Aldeia Munduruku Dace Watpu, Município de Itaituba, Pará

25 de setembro de 2015

Quando uma comunidade é atacada, todos nós sentimos a violência:
a luta por vida, terra e demarcação é de todos nós.

Nós, povos Munduruku, Munduruku Cara Preta, Arapium, Borari, Kaxuyana, e lideranças das comunidades Pimental, Montanha e Mangabal e membros da sociedade civil, reunidos na XI Assembleia do Médio Tapajós desde 22 de setembro, expressamos o nosso repúdio aos ataques sofridos pelos parentes Kaiowá e Guarani, em Mato Grosso do Sul. No último mês, a cada três dias uma comunidade sofreu um ataque armado.

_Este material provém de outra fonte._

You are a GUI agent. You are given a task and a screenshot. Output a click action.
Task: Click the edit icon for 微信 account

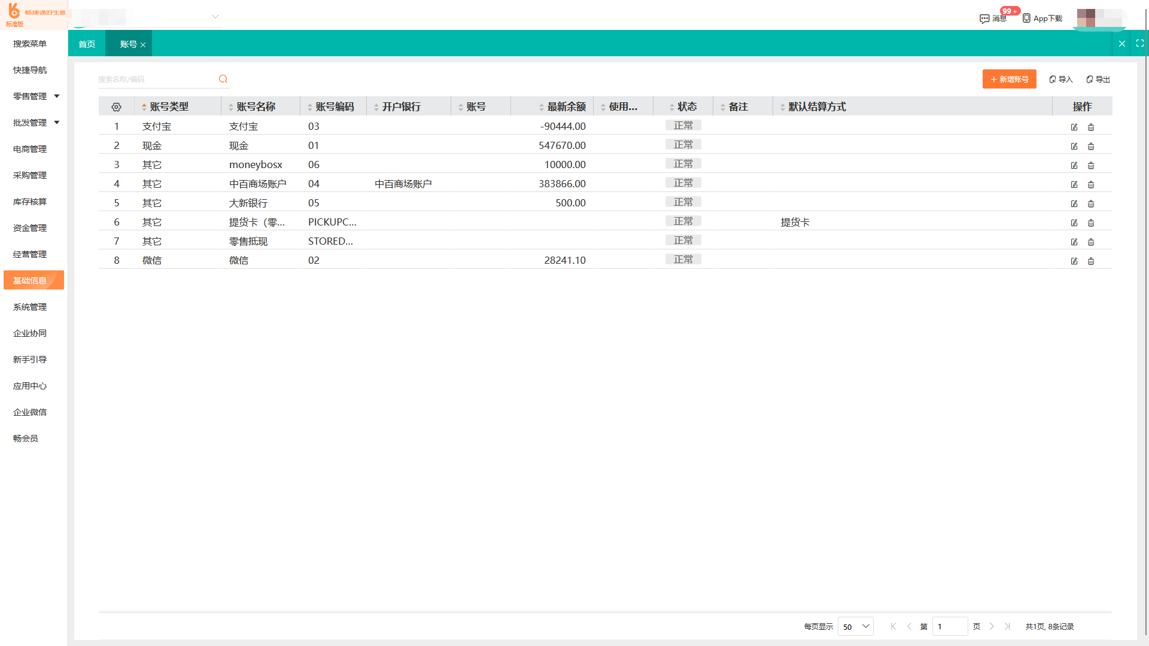pos(1074,260)
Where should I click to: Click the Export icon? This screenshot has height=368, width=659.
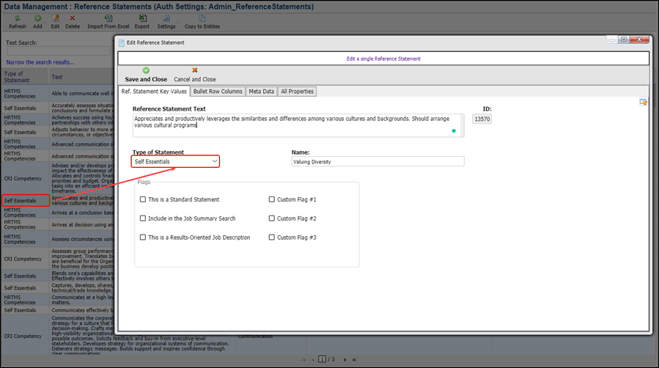click(142, 18)
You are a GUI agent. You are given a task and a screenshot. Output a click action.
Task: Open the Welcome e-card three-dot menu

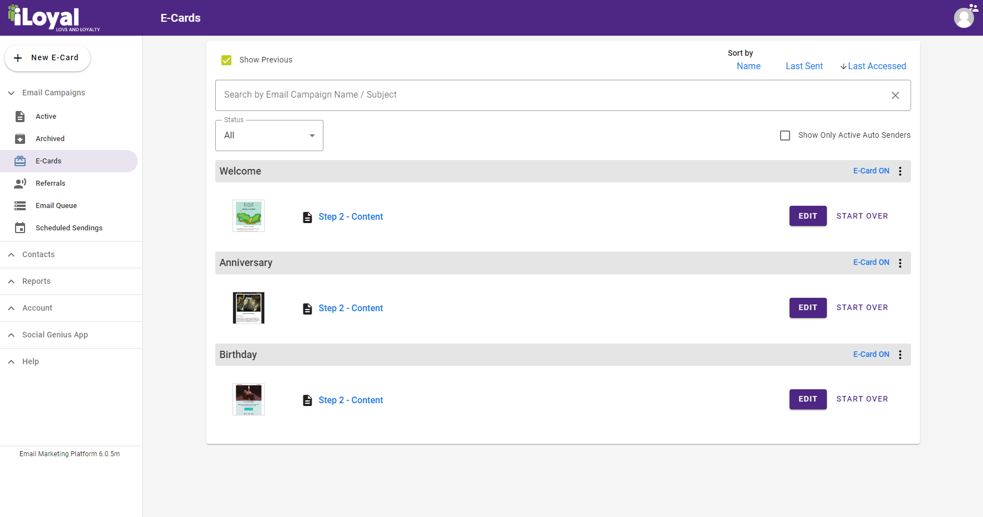[x=900, y=171]
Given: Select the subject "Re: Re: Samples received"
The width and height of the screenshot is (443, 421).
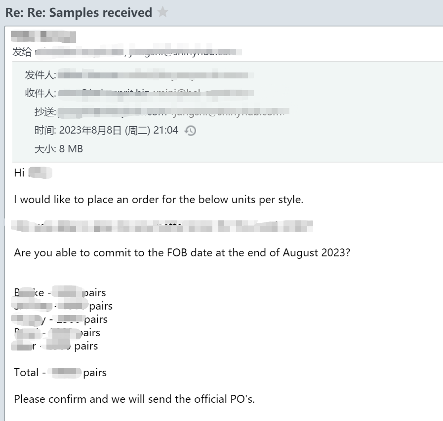Looking at the screenshot, I should pos(79,12).
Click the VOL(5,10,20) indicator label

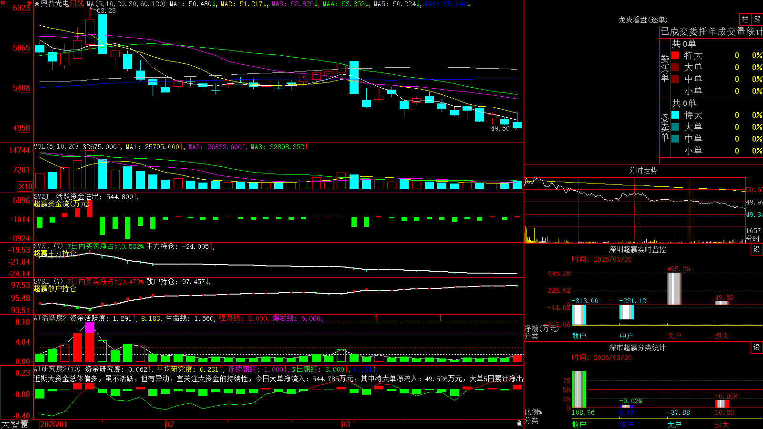(56, 146)
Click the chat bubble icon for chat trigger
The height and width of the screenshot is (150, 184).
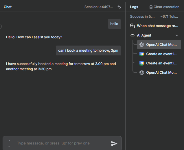click(x=133, y=26)
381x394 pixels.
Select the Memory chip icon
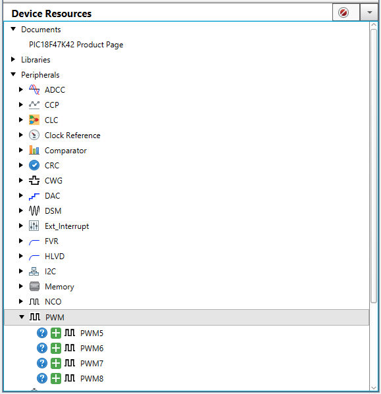[34, 286]
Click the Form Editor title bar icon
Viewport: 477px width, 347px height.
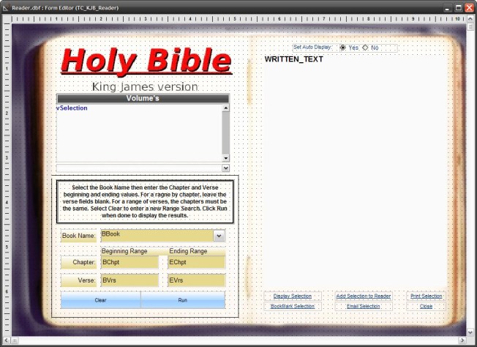click(x=6, y=7)
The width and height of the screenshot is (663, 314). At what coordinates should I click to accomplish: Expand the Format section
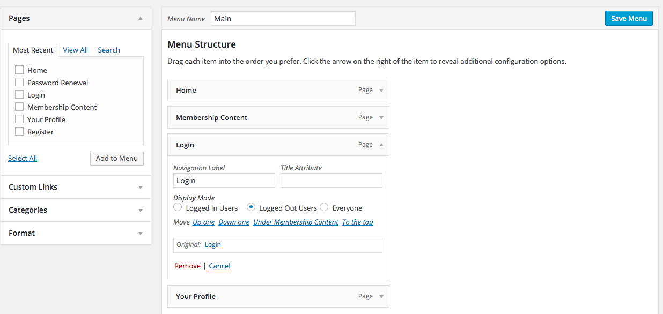(x=141, y=234)
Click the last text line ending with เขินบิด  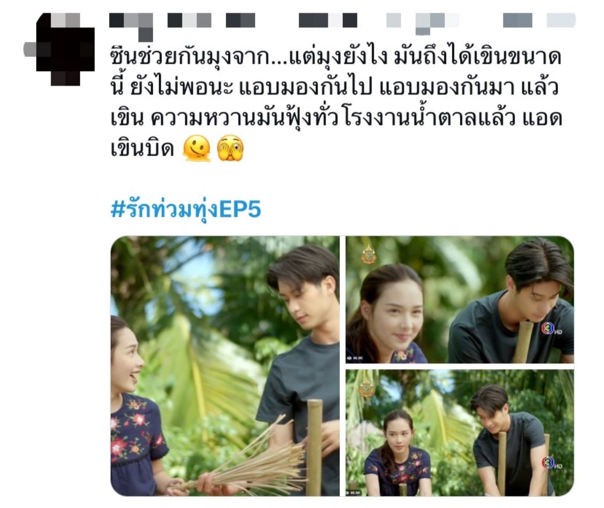142,149
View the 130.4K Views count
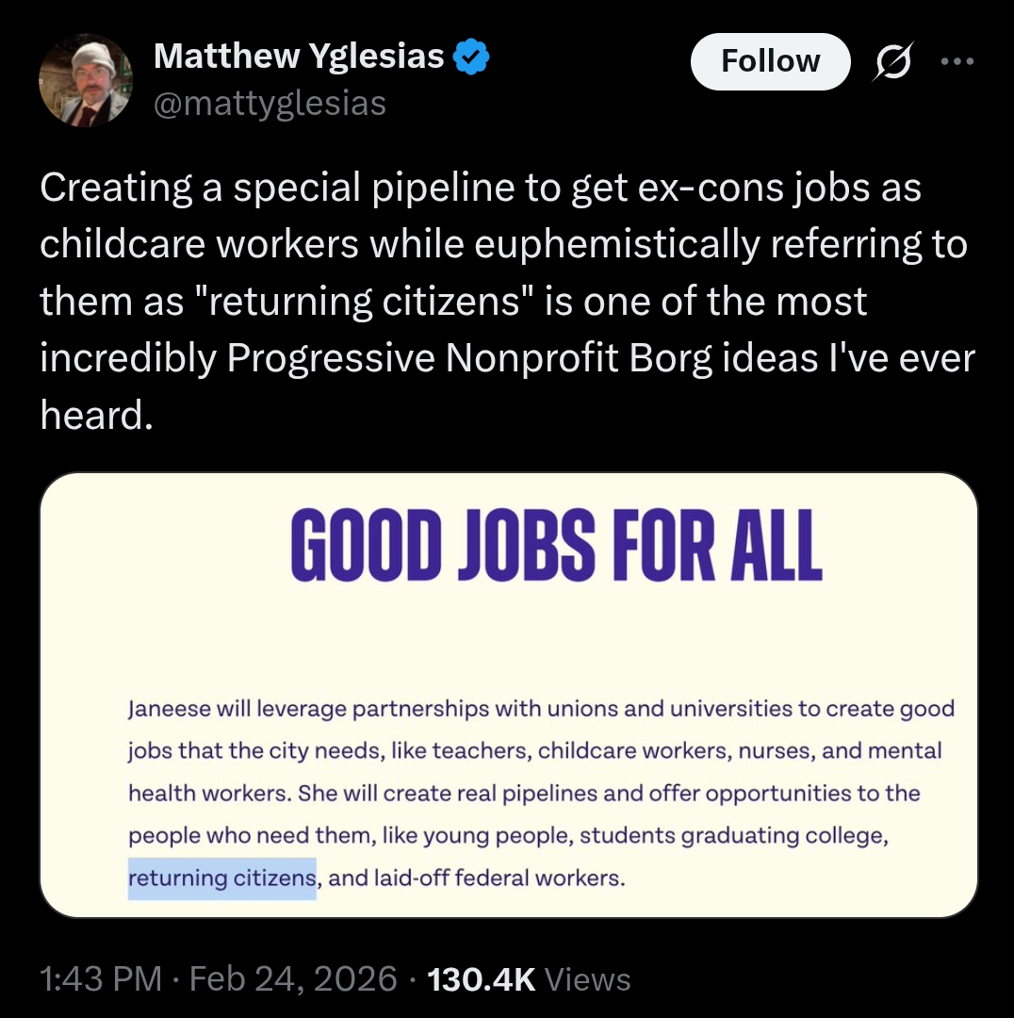This screenshot has height=1018, width=1014. pyautogui.click(x=529, y=979)
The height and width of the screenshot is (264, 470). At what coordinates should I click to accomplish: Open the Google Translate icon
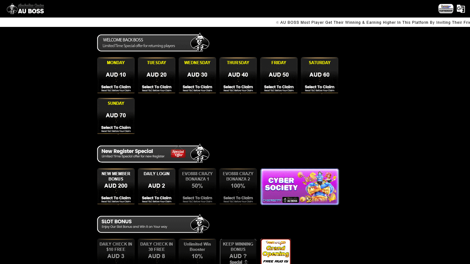coord(461,9)
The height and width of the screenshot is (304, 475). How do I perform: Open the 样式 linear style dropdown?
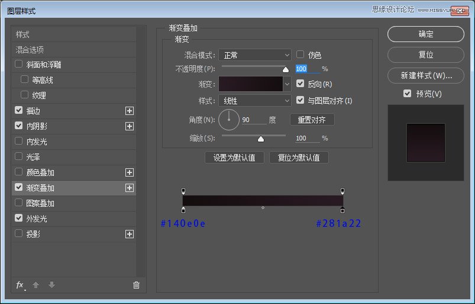point(255,101)
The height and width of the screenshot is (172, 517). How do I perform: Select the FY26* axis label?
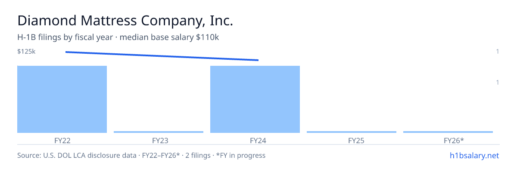454,141
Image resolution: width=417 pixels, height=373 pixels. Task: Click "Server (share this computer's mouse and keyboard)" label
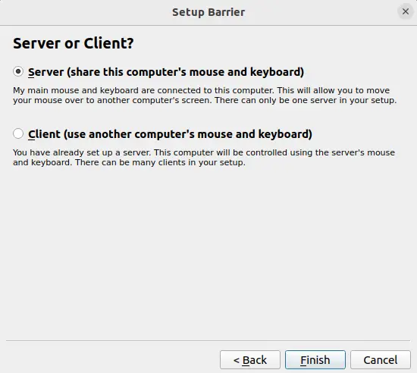[x=166, y=72]
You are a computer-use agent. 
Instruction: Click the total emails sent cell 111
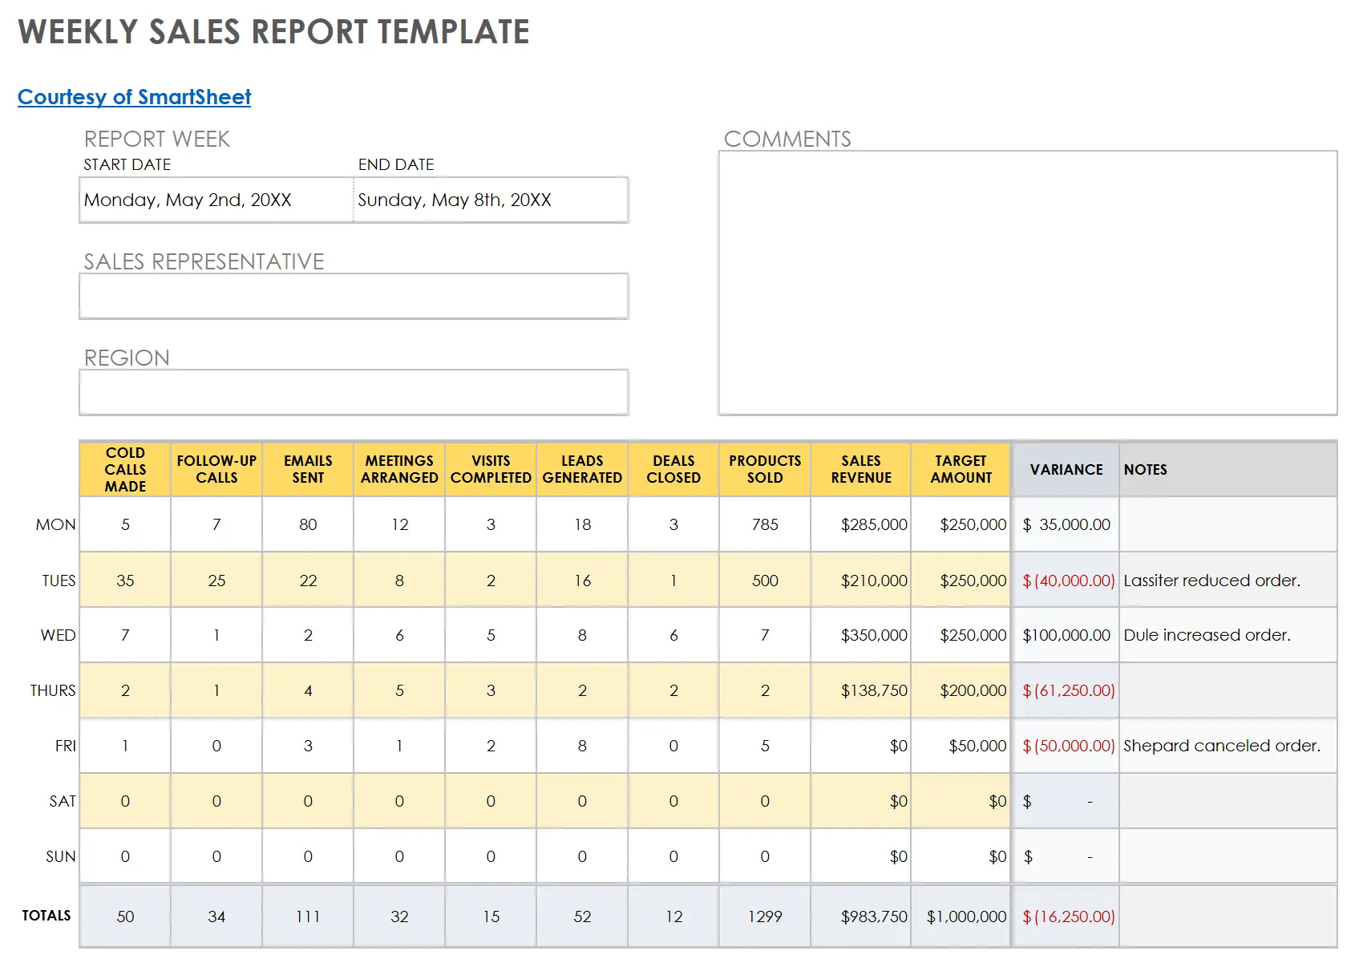308,916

Em um desses ataques o parente Semião Vilhalva foi assassinado – com um tiro na cabeça enquanto bebia água em um rio.

Consideramos inaceitável a violência sistemática à qual os parentes de Mato Grosso do Sul estão submetidos: perseguição, criminalização e assassinato de lideranças, esbulho de terras tradicionais, envenenamento de terras e rios e outros tantos crimes. Com isso é gerada uma situação de insegurança e vulnerabilidade tão grandes, que a população Kaiowá registrou os maiores níveis de suicídio do Brasil nos últimos anos.

A luta dos Kaiowá e Guarani e a dos povos da Amazônia são a mesma. Povos indígenas, ribeirinhos e quilombolas defendem o direito a vida, à autodeterminação e o reconhecimento de seu território. Hoje e sempre, exigimos respeito aos direitos. E não aceitamos mais nenhuma morte.

Terminamos aqui a nossa assembleia com dor ao pensar nos parentes Guarani Kaiowá que sofreram e ainda sofrem com os últimos ataques paramilitares (como continuamos sofrendo com a morte do jovem guerreiro Munduruku Adenilson Kirixi) e exigimos justiça:

CHEGA DE MILÍCIAS ARMADAS!
CHEGA DE ÓDIO CONTRA AS POPULAÇÕES INDÍGENAS!

VIVA ADENILSON KIRIXI! VIVA SEMIÃO VILHALVA!

VIVA OS TERRITÓRIOS SAGRADOS E OS RIOS LIVRES DE BARRAGENS!